=== Instructions to follow ===
Reproduce the items from the start of the records through the line containing "click(x=1009, y=204)", substituting "Where do I click to" for every occurrence of "Where should I click to" and leaving all other text unchanged.

=== Data shown ===

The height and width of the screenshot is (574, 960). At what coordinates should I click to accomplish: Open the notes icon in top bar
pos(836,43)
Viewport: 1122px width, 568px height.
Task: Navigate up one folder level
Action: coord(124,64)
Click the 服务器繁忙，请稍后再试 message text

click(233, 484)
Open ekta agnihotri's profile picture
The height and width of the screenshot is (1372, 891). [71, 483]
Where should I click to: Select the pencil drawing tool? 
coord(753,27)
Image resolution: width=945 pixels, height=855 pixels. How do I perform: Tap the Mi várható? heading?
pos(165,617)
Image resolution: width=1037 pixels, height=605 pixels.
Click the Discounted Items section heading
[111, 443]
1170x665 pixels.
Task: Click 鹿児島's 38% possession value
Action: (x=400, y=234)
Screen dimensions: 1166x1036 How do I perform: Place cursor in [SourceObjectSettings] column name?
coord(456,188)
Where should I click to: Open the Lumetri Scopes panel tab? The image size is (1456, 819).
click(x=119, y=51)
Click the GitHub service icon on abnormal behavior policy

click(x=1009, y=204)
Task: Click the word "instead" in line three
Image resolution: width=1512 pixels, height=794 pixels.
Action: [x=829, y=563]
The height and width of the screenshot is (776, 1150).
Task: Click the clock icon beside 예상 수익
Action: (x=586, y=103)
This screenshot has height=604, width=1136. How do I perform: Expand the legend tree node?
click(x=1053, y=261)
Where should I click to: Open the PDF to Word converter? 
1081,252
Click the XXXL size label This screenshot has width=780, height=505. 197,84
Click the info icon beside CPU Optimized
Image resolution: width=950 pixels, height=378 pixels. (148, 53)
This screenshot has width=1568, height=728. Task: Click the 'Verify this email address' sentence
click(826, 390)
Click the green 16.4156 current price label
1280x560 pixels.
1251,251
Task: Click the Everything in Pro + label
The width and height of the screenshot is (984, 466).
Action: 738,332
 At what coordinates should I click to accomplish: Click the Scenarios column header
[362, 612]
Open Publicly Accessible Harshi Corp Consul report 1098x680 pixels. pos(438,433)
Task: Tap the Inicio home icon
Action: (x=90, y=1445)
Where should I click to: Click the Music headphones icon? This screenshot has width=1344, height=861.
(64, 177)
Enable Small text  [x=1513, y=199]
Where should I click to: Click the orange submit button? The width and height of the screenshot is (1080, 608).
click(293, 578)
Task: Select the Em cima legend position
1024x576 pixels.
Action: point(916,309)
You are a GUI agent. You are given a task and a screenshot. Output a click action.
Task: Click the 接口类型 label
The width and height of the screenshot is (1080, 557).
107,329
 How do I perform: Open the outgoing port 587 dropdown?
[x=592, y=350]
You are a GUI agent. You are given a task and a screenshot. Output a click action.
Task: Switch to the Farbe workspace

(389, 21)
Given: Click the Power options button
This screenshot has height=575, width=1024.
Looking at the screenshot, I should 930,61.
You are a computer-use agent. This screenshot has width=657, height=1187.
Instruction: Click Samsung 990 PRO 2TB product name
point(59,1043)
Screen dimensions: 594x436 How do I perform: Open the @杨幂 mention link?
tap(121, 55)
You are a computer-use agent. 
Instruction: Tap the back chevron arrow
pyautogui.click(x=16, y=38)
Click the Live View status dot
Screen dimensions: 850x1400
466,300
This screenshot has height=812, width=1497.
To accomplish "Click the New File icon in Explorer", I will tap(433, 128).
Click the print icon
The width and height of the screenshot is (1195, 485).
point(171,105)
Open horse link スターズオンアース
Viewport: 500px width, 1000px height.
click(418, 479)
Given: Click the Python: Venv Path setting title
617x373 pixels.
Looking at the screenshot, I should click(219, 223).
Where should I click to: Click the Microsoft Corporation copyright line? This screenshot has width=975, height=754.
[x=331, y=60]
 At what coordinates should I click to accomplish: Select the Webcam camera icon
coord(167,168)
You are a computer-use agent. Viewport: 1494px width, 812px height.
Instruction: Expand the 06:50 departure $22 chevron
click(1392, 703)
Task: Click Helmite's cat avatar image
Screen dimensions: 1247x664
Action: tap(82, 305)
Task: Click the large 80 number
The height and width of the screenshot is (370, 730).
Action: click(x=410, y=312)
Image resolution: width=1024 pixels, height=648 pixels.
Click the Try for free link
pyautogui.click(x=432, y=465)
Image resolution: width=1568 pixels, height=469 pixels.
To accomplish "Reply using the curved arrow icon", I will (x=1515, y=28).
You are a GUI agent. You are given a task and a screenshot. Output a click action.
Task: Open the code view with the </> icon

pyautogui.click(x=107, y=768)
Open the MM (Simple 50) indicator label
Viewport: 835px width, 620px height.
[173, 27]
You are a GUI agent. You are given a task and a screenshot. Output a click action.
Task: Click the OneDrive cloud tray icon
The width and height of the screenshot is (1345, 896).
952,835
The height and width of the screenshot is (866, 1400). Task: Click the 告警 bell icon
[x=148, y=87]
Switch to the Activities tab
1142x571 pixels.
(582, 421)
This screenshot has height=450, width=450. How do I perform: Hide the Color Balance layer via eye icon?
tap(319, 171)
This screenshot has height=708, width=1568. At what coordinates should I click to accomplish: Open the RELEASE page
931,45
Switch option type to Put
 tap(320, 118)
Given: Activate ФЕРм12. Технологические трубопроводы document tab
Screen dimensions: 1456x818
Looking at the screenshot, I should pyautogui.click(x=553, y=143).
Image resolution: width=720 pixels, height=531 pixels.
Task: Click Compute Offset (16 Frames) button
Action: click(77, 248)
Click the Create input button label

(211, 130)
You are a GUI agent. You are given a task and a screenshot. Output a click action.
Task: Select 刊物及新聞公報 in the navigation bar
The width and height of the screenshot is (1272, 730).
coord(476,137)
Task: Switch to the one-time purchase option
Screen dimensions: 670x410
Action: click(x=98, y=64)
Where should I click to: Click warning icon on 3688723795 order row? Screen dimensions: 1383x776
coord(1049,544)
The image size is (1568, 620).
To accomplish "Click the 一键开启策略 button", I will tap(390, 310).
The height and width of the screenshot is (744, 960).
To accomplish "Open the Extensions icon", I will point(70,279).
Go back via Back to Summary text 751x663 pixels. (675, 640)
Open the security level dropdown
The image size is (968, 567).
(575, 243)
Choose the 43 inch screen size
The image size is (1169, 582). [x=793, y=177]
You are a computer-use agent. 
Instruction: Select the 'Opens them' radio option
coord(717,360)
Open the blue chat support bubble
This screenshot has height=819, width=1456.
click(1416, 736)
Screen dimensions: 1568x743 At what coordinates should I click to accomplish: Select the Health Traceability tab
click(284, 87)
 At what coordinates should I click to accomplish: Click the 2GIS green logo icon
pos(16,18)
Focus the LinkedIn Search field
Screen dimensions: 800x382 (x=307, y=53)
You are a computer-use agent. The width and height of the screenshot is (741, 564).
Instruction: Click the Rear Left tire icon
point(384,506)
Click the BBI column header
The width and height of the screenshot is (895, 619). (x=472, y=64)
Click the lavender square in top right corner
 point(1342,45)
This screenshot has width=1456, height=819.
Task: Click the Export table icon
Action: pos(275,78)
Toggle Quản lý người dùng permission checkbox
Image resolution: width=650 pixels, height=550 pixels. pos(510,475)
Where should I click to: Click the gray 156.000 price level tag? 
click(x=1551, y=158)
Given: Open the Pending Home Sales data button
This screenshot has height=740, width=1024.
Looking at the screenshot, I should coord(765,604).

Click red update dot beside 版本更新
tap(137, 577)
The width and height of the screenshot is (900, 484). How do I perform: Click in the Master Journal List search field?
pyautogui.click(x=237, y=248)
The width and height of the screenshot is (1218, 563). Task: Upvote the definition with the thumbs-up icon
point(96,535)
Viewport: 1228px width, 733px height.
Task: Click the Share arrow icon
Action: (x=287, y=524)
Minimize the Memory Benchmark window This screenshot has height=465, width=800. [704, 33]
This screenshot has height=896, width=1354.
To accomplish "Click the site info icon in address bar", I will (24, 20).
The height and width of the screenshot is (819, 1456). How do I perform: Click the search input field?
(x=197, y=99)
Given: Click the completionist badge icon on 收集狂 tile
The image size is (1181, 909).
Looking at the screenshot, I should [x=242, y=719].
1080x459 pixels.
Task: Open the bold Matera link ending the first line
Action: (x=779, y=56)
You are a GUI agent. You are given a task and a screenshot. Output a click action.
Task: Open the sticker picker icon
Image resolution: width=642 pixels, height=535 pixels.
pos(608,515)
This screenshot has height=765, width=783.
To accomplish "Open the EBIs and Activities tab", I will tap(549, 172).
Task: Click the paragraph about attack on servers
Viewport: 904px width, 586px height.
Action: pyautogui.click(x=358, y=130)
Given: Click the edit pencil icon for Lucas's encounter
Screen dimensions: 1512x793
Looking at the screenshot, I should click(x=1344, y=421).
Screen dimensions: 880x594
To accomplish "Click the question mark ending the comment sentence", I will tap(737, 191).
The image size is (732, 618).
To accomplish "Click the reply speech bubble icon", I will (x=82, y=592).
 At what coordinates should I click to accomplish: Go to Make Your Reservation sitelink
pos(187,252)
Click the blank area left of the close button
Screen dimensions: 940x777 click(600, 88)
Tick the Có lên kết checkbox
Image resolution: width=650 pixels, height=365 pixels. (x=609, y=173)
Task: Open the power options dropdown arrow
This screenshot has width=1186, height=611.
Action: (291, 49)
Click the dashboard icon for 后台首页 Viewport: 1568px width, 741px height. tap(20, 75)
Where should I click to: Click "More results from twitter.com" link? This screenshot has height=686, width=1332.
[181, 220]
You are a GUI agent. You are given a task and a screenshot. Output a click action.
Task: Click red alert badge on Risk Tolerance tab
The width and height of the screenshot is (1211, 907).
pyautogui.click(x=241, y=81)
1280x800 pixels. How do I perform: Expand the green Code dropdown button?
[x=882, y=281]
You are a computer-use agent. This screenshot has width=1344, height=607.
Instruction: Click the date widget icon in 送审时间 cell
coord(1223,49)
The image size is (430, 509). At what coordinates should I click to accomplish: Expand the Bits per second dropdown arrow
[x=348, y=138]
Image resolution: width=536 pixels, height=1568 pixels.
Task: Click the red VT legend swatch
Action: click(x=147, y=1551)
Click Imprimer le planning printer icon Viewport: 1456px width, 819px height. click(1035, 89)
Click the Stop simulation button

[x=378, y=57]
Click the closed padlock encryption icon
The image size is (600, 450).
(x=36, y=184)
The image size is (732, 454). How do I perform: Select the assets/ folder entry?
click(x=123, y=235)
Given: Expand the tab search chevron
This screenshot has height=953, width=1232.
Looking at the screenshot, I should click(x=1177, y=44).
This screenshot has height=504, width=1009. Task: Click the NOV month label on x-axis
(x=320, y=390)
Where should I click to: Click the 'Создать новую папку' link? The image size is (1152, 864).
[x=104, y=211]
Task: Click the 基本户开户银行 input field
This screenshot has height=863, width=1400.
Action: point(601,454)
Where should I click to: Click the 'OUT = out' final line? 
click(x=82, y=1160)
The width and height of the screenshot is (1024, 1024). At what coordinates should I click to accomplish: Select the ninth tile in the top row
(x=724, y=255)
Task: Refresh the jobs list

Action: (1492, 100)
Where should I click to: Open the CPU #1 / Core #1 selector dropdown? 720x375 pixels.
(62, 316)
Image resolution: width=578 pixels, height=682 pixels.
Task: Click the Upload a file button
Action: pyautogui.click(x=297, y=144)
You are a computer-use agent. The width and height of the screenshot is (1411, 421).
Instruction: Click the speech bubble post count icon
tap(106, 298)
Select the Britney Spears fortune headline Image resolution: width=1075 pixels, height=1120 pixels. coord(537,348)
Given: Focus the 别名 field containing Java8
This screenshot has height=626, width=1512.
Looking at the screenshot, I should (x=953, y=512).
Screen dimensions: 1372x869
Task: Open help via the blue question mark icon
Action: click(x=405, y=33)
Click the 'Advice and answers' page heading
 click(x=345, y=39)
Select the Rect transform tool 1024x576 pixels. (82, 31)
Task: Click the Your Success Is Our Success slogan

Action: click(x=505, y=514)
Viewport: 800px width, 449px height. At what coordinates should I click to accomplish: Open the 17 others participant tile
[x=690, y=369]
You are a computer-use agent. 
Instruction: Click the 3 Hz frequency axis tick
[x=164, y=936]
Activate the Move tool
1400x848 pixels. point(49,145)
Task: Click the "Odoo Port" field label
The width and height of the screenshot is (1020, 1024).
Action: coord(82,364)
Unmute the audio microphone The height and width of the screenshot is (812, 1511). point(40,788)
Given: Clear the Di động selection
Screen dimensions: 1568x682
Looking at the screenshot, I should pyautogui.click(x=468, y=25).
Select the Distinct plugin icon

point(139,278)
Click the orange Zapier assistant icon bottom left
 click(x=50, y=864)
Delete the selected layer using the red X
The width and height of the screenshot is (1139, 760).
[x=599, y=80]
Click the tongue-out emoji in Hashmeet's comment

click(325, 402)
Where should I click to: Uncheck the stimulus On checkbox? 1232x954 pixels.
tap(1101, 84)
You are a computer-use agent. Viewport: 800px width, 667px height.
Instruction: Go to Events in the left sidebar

=== Solved problem ===
The height and width of the screenshot is (574, 960). At what coordinates should I click to accomplish: Open the notes icon in top bar
pos(836,43)
Viewport: 1122px width, 568px height.
Task: Navigate up one folder level
Action: coord(124,64)
Click the 服务器繁忙，请稍后再试 message text

click(233, 484)
Open ekta agnihotri's profile picture
The height and width of the screenshot is (1372, 891). [71, 483]
Where do I click to: Select the pencil drawing tool? 
coord(753,27)
Image resolution: width=945 pixels, height=855 pixels. How do I perform: Tap the Mi várható? heading?
pos(165,617)
Image resolution: width=1037 pixels, height=605 pixels.
Click the Discounted Items section heading
[111, 443]
1170x665 pixels.
Task: Click 鹿児島's 38% possession value
Action: (x=400, y=234)
Screen dimensions: 1166x1036 How do I perform: Place cursor in [SourceObjectSettings] column name?
coord(456,188)
Where do I click to: Open the Lumetri Scopes panel tab? The image size is (1456, 819).
click(x=119, y=51)
Click the GitHub service icon on abnormal behavior policy

click(x=1009, y=204)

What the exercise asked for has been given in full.